The New York market is extremely competitive and the gossip columns are no exception. I certainly believe that something like this could happen, but the question is whether it actually did happen. The FBI is involved, and did not find sufficient evidence to make an arrest. They don't have enough evidence to go after the freelancer, Jared Paul Stern.
So far, that is.
They're still investigating.
There are big name Hollywood types involved, major newspapers, and the kinds of sordid tales of extortion and intrigue that you've come to not expect in your typical Hollywood thriller. Which makes this all the more interesting to those not named Fox (their affiliates, sister companies, or print outlets). FoxNews is apparently not covering the story, which would make Fox no different than the NYT or CBS News, both of which denied there was a story there, until it was too late (see Blair, Jayson, and Rather, Dan).
There is a story here as well, but that's out of the New York Times piece, which goes into the relationships built between gossip columnists and their sources, and how the Post's Page Six actually operates:
Mr. Johnson, according to current and former employees of The Post, has virtually the final say on what gets into the column; Steve Cuozzo, a managing editor at The Post, gives the column a final review before it is sent to be published.For those who aren't aware, Steve Cuozzo is one of the regular editorialists commenting on the Ground Zero rebuilding. He's also a regular writer on real estate business dealings in New York City, and sometimes even throws in a restaurant review. Some of my Battle for Ground Zero pieces have been based on comments Cuozzo has made or gleaned from his contacts. The fact is that he's got his finger on the pulse of this city like no one else, and the question may become whether he knew more about this whole mess than we know thus far.

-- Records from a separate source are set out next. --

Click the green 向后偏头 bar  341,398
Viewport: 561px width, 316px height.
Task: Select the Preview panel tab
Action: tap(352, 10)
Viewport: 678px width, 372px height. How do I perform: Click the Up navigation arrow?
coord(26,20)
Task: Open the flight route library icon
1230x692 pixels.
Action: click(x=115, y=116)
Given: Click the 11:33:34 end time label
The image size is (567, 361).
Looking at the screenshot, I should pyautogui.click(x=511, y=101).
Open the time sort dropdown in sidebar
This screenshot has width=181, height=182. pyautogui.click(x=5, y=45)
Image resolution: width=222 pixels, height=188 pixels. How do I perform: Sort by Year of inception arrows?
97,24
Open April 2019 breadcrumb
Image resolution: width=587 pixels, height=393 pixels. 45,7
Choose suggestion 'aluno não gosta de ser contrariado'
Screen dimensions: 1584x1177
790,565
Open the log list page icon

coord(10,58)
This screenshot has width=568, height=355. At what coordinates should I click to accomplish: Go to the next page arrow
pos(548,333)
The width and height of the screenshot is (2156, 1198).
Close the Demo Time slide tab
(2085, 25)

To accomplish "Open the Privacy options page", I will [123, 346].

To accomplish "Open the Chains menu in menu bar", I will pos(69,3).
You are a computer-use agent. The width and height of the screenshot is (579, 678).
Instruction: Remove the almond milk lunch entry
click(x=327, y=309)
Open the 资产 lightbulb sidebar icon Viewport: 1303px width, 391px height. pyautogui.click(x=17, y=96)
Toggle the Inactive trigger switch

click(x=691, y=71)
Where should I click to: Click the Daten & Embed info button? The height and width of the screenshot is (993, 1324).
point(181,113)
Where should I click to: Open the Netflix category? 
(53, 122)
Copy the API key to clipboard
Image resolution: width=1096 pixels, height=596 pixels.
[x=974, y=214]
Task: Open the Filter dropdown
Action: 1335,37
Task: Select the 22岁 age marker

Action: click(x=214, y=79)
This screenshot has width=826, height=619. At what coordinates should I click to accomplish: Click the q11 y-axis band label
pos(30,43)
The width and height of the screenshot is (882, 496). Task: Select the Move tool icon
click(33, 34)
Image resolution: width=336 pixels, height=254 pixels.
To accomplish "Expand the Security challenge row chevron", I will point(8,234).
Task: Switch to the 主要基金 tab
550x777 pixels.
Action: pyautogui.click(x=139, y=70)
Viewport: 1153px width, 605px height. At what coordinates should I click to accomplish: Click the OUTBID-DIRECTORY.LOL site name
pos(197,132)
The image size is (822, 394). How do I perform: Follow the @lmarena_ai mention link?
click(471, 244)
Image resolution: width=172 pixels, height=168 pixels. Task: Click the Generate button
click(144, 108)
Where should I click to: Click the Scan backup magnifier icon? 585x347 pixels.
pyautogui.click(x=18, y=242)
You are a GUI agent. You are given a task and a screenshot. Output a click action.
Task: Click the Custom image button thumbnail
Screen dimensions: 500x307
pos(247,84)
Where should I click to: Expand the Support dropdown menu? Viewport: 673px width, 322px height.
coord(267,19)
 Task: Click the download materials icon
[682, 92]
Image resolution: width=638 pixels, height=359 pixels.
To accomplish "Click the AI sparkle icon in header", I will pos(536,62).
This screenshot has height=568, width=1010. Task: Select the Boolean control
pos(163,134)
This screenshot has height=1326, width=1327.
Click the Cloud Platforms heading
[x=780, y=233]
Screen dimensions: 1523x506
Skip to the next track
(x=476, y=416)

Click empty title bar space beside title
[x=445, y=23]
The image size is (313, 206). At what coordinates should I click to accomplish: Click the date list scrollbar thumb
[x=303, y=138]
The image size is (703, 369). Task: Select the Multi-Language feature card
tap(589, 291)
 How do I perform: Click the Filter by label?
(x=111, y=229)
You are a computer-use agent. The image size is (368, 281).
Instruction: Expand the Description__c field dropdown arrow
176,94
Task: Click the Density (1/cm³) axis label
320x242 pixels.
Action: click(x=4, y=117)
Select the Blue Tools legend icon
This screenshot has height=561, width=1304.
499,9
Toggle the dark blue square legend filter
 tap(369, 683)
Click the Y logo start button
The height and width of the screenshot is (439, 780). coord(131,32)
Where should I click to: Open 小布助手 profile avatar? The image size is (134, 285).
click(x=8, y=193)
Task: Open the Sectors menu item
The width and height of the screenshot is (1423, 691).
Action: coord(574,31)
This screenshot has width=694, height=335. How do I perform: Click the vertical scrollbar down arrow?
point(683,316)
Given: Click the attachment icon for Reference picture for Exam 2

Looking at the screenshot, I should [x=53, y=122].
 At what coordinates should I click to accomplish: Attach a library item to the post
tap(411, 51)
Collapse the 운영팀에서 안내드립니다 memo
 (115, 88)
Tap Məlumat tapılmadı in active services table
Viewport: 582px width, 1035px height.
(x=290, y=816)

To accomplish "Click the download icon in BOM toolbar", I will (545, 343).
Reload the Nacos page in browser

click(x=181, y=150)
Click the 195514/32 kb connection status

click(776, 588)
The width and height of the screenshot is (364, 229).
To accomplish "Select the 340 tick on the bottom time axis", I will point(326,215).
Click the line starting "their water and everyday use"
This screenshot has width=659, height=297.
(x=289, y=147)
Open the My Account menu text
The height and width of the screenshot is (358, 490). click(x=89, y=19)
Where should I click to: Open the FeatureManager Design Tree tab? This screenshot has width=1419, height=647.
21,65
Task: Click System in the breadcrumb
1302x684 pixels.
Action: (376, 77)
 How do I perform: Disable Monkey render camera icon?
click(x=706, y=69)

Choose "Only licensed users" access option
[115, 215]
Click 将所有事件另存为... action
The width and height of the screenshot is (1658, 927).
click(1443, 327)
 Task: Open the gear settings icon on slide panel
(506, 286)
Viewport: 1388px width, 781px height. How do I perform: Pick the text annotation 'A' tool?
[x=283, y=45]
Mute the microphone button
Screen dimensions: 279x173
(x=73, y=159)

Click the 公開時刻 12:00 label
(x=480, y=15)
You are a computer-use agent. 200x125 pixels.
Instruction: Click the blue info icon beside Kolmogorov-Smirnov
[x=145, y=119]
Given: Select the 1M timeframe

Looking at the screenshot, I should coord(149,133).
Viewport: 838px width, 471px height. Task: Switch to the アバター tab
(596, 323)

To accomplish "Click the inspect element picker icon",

He pays particular attention to the lead item — the longest, and usually the most salacious item, which runs across the top, above the cartoon — and often rewrites it, several former Page Six reporters said. He also approves what the other reporters are pursuing on their own, or hands leads on possible items to the reporters.
Over a decade ago Mr. Johnson also revived the blind items — "WHICH married tycoon has a fondness for..." — the little "Just Asking" puzzlers that are all the more juicy for being not quite lawyer-proof. The first one he remembers running, he recalled in a lengthy Vanity Fair magazine article in 2004 about Page Six, was on Marla Maples and Donald Trump.
Mr. Johnson, who was set to be married yesterday for the third time on a yacht in Palm Beach, Fla., with a guest list of his column's regulars, can be seen in New York at cocktail parties and dinners. But he is not the one scouring the clubs for late-night gossip.
That duty falls to those beneath him in the gossip order: Ms. Froelich, a straight-talking woman from Ohio who has a side business appearing on celebrity gossip television shows and who once dated the celebrity chef Anthony Bourdain, and Mr. Wilson, a hard-partying, gregarious man from Baltimore.
It's also interesting to read what gossip columnists regularly receive in the course of doing business:
In all the gossip world, Page Six included, freebies are endemic. But a favor of the kind that Mr. Stern was allegedly seeking — thousands of dollars for his assistance — is shocking to even gossip veterans.Shocking. Shocking. I can't believe that there was quid pro quo in the world of gossip mongering. But one has to wonder whether there is any spillover to traditional journalism? And I think the answer to that question is yes (see Jordan, Eason at CNN).
"Never cash," Ms. Schoeneman said. "Favors. Like hotel rooms or designer handbags or free drinks, free bottle service, free meals, things that are not tolerated at other papers."
As a phenomenon, free merchandise from publicists is not rare and it is not new. Mr. Johnson, for instance, was flown to the Academy Awards last month and put up for three nights at the Four Seasons hotel, courtesy of Mercedes-Benz, according to a spokesman for the car company.
"I know that people used to be on the take in the old days, but not for money, nothing so vulgar," said Diana McLellan, who wrote "The Ear," a gossip column that appeared in The Washington Star and The Washington Post in the 1970's and 80's. "Caviar and champagne. In Washington I knew some social writer who got a case of champagne and case of caviar from an old Iranian ambassador under the shah."